Dehaluyi Gonzales puts decals of Cherokee letters on a window at the Durbin Feeling Learning Center in Tahlequah on Monday. Mike Simons photos Tulsa World

by Michael Overall

TAHLEQUAH — Officials wanted literally everything to be written in Cherokee at the tribe’s new $20 million language center — restroom signs, office names, even the “wash your hands before returning to work” posters next to the sinks.

But Principal Chief Chuck Hoskin Jr. wondered about the “exit” signs.

“We could do them in Cherokee,” Hoskin said, “but it becomes a safety issue.”

Even among tribal citizens, only a fraction of visitors would know what the signs meant.

After giving it some thought, however, Cherokee officials found a way to avoid compromising on the no-English-allowed rule. Instead of spelling out the word, the facility’s exit signs use a pictogram of a human figure running through a doorway — an idea the tribe borrowed from Europe.
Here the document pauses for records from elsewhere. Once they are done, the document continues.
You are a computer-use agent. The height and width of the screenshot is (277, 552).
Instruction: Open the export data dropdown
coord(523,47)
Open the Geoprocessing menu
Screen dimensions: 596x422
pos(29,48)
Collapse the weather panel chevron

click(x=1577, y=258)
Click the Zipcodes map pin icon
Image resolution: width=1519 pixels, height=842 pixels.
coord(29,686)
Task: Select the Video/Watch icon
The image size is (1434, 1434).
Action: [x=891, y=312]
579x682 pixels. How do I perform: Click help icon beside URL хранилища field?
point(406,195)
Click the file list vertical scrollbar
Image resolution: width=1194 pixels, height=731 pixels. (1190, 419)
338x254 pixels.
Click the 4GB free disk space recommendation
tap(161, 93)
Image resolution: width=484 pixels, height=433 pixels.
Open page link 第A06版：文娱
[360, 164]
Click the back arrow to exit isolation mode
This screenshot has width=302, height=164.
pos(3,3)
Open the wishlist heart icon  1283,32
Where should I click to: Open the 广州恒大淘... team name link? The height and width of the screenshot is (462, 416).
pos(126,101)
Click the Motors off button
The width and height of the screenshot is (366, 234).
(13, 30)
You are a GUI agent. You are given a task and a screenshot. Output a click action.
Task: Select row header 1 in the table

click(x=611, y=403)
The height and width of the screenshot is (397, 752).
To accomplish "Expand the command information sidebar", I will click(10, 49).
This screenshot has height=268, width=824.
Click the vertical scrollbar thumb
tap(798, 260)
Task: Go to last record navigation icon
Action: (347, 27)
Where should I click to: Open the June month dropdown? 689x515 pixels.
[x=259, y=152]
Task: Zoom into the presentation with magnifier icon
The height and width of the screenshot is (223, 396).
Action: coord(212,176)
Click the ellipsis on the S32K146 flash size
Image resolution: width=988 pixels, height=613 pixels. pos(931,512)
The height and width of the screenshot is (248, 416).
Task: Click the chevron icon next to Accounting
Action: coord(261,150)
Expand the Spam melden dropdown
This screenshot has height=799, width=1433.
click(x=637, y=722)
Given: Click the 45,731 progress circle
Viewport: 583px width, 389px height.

Built inside a former casino building near the tribal headquarters in Tahlequah, an hour southeast of Tulsa, the Durbin Feeling Language Center will open Tuesday, but the chief and a few guests toured the 52,000-square-foot facility a day early.

The center, named after the linguist who wrote the first Cherokee-English dictionary in 1975, will house 16 language programs that are currently spread across different locations.

An immersion day care will take infants as young as 6 weeks, while the tribe’s pre-K through eighth grade immersion school will move classes to the new facility in January.

The Cherokee Language Master Apprentice Program for adults will also have classrooms and offices in the building, essentially creating a cradle-to-grave language education program under one roof.

Only about 2,000 people can speak Cherokee fluently, less than one-half of 1% of the tribe’s membership, with maybe only 50 families that still speak the language at home — down from thousands of households just a generation ago, officials said.

With so few of them, Cherokee speakers can struggle to find opportunities to use the language in day-to-day life.

“That’s why it’s so important to put everybody under one roof,” said Cherokee Language Executive Director Howard Paden. “This community is so small that we’ve got to make it where we are accessible to one another and creating these situations where it’s just natural to have interactions” in the Cherokee language.

The tribe is racing to educate new native speakers before the aging ones die off. And in 2019, Chief Hoskin and the Cherokee Nation Council approved $16 million for language-preservation efforts, the largest language investment in Cherokee history.

On Monday’s tour, Hoskin joked that someday he will be “an old man pointing my cane” at the pictogram exit sign and telling people, “We thought of that.”

But he seriously expects to look back in 30 or 40 years and see the language center as a turning point for the tribe.

“By then, we ought to know with certainty that the language has not only been saved but has begun to be revitalized,” Hoskin said.

“We’re still in ‘saving posture’ now, but I think this facility will put us on the path toward revitalizing the language and making it part of more people’s lives.”

Meanwhile, officials were printing stickers Monday morning to label the fire alarms in Cherokee.